**INSTRUCTION:**
Can you reproduce, word for word, the entries from the line containing "What do you see at coordinates (776, 528)" through the final line of the entries?

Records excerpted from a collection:
-------

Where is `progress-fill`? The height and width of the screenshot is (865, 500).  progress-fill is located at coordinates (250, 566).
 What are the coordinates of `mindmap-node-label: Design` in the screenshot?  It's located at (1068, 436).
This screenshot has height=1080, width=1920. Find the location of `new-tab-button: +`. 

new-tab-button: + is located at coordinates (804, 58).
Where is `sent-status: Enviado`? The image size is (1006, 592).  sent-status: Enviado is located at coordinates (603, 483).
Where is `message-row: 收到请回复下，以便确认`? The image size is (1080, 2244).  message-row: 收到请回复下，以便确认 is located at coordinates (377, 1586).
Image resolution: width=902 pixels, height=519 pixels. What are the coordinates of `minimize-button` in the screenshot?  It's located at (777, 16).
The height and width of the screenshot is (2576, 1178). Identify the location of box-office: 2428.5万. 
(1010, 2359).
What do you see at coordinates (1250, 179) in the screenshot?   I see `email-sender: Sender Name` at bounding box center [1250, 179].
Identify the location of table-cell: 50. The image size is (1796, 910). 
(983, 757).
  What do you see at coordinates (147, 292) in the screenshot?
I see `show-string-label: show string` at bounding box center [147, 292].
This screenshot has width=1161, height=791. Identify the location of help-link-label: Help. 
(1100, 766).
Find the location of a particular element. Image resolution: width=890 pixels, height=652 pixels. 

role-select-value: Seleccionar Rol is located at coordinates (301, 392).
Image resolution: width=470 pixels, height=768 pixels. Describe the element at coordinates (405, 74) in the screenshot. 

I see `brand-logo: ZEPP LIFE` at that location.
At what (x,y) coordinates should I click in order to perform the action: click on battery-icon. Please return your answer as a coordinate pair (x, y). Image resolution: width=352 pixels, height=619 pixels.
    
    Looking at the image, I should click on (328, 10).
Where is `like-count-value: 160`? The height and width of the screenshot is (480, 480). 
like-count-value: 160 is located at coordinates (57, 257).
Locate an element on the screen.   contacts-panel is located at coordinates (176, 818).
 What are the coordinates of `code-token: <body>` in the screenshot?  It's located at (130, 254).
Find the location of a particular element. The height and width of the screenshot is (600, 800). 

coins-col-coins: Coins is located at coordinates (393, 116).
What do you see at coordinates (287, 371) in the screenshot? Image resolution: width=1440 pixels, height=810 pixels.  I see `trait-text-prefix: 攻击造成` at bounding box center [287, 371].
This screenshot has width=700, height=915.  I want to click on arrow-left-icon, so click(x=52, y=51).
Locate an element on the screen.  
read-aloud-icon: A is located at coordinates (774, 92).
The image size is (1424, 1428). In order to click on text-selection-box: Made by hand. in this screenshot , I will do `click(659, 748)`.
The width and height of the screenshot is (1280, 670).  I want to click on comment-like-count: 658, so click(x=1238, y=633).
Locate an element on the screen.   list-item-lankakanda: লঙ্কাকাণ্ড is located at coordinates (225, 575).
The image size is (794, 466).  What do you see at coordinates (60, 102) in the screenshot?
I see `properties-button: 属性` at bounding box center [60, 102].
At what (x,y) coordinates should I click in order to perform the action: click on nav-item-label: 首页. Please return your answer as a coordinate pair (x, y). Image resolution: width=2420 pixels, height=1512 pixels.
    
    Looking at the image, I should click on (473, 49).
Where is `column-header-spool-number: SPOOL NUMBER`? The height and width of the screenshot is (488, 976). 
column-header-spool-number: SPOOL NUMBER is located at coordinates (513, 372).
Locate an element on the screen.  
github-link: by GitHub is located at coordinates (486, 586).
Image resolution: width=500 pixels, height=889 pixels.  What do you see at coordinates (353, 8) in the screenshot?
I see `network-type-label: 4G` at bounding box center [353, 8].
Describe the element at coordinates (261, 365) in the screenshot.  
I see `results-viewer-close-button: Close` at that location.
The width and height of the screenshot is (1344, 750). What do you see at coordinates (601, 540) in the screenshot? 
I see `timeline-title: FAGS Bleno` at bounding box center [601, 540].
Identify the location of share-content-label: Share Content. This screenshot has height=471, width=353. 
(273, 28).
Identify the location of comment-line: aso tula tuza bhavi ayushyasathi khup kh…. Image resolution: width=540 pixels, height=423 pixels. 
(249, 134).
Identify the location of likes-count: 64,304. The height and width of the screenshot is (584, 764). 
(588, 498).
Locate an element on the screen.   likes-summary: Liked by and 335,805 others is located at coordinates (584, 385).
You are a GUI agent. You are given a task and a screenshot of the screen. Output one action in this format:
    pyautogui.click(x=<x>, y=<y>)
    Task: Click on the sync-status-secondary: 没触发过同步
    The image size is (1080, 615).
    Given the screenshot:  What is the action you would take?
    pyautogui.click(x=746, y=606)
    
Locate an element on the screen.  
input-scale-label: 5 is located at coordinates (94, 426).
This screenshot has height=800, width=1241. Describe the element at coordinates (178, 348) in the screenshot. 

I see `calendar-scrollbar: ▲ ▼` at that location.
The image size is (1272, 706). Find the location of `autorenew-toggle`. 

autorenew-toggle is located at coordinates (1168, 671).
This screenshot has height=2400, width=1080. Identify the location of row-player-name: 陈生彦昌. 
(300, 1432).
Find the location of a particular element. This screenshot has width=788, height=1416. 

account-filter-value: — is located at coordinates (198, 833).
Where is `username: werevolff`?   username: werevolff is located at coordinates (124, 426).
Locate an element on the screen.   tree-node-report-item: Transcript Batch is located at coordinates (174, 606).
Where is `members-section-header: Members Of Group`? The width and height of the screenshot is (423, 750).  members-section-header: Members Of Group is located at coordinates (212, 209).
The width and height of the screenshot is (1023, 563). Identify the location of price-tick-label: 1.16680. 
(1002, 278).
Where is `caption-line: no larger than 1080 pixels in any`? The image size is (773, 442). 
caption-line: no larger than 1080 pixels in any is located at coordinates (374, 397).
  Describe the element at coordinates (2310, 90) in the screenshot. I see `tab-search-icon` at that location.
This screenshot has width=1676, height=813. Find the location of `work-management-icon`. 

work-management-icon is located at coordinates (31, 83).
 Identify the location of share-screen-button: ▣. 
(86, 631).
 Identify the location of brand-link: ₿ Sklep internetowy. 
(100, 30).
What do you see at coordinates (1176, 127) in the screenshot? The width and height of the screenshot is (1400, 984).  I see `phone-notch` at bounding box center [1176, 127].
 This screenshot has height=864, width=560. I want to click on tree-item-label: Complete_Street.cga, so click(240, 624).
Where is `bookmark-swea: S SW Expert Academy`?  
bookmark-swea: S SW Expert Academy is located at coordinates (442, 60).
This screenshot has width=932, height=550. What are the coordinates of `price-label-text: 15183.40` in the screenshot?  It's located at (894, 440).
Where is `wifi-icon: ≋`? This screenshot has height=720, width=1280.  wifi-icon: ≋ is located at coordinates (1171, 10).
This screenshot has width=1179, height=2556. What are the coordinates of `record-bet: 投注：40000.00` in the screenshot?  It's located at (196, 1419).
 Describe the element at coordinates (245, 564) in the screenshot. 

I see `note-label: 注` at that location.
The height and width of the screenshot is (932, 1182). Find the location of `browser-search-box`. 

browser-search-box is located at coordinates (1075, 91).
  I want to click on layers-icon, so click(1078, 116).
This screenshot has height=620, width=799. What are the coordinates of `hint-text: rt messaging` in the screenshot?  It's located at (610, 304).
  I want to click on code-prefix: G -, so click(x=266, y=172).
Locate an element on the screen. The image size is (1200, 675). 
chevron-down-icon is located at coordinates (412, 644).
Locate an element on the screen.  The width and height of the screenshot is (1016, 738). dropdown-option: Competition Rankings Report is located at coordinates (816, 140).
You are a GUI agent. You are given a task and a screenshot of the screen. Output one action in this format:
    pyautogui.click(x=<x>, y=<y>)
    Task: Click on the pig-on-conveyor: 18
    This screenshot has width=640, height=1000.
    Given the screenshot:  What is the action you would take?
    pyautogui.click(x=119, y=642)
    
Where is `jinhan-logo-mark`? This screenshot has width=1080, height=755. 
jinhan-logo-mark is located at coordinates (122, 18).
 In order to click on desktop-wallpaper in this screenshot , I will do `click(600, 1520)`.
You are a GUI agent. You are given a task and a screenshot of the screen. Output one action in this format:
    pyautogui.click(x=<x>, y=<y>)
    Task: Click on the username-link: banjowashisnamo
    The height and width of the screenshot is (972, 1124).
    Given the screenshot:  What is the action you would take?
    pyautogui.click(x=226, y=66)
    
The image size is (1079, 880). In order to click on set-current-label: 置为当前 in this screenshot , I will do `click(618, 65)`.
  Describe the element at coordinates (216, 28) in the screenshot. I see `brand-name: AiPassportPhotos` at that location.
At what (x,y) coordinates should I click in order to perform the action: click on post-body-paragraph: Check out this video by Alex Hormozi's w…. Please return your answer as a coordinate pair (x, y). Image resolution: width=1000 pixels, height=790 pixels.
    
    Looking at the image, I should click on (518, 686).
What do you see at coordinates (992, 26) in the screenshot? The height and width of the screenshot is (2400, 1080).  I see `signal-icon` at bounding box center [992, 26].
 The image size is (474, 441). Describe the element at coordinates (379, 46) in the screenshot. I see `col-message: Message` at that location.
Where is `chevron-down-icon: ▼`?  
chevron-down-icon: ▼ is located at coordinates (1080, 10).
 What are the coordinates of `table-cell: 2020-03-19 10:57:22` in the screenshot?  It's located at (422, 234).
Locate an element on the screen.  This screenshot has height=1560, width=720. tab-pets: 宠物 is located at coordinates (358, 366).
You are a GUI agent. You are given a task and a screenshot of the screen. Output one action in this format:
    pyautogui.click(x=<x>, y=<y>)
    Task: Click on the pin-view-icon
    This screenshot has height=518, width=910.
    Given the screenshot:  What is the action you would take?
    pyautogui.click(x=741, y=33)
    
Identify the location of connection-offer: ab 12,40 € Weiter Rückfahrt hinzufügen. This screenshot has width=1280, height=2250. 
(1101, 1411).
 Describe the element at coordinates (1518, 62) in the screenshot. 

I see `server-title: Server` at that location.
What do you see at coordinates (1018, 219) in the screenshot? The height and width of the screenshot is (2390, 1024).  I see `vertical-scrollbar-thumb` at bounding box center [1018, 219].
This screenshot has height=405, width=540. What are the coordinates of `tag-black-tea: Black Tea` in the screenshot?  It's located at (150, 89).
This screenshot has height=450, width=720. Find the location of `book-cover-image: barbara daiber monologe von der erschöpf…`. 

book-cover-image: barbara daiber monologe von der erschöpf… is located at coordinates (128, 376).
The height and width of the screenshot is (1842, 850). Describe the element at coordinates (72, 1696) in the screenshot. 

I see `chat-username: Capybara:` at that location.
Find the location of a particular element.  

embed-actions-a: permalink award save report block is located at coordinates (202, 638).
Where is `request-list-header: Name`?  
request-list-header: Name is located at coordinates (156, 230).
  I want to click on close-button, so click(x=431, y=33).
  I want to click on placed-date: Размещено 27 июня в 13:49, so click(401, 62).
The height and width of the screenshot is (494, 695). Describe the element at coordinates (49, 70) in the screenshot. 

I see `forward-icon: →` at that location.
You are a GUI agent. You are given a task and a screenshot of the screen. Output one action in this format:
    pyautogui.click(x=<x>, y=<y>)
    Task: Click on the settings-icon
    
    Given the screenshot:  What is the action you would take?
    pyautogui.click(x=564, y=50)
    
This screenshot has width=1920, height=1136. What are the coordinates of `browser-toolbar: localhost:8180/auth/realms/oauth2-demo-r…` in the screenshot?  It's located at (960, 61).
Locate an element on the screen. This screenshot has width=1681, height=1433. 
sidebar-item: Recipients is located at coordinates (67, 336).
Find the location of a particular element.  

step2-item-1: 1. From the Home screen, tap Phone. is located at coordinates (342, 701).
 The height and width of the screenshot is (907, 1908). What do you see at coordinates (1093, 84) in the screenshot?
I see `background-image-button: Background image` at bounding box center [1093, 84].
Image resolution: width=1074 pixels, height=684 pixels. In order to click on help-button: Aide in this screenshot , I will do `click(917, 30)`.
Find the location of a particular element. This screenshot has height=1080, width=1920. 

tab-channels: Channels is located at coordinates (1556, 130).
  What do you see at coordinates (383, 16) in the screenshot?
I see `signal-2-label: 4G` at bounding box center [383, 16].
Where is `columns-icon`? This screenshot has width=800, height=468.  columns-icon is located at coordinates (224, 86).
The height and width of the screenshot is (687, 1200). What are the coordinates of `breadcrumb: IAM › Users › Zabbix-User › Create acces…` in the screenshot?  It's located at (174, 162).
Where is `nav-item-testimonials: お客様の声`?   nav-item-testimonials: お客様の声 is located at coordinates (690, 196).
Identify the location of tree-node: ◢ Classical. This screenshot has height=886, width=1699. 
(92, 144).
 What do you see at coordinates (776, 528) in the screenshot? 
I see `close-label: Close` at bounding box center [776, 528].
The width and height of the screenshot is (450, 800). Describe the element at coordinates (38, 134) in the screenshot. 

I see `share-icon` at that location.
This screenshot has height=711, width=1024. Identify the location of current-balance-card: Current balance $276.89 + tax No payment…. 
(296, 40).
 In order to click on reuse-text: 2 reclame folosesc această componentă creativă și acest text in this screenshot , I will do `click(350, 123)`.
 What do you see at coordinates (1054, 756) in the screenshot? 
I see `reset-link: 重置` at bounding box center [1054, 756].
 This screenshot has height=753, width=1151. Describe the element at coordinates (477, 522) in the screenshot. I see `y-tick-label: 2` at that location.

-------

**TASK OUTPUT:**
 What do you see at coordinates (776, 528) in the screenshot? 
I see `close-label: Close` at bounding box center [776, 528].
The width and height of the screenshot is (450, 800). Describe the element at coordinates (38, 134) in the screenshot. 

I see `share-icon` at that location.
This screenshot has height=711, width=1024. Identify the location of current-balance-card: Current balance $276.89 + tax No payment…. 
(296, 40).
 In order to click on reuse-text: 2 reclame folosesc această componentă creativă și acest text in this screenshot , I will do `click(350, 123)`.
 What do you see at coordinates (1054, 756) in the screenshot? 
I see `reset-link: 重置` at bounding box center [1054, 756].
 This screenshot has height=753, width=1151. Describe the element at coordinates (477, 522) in the screenshot. I see `y-tick-label: 2` at that location.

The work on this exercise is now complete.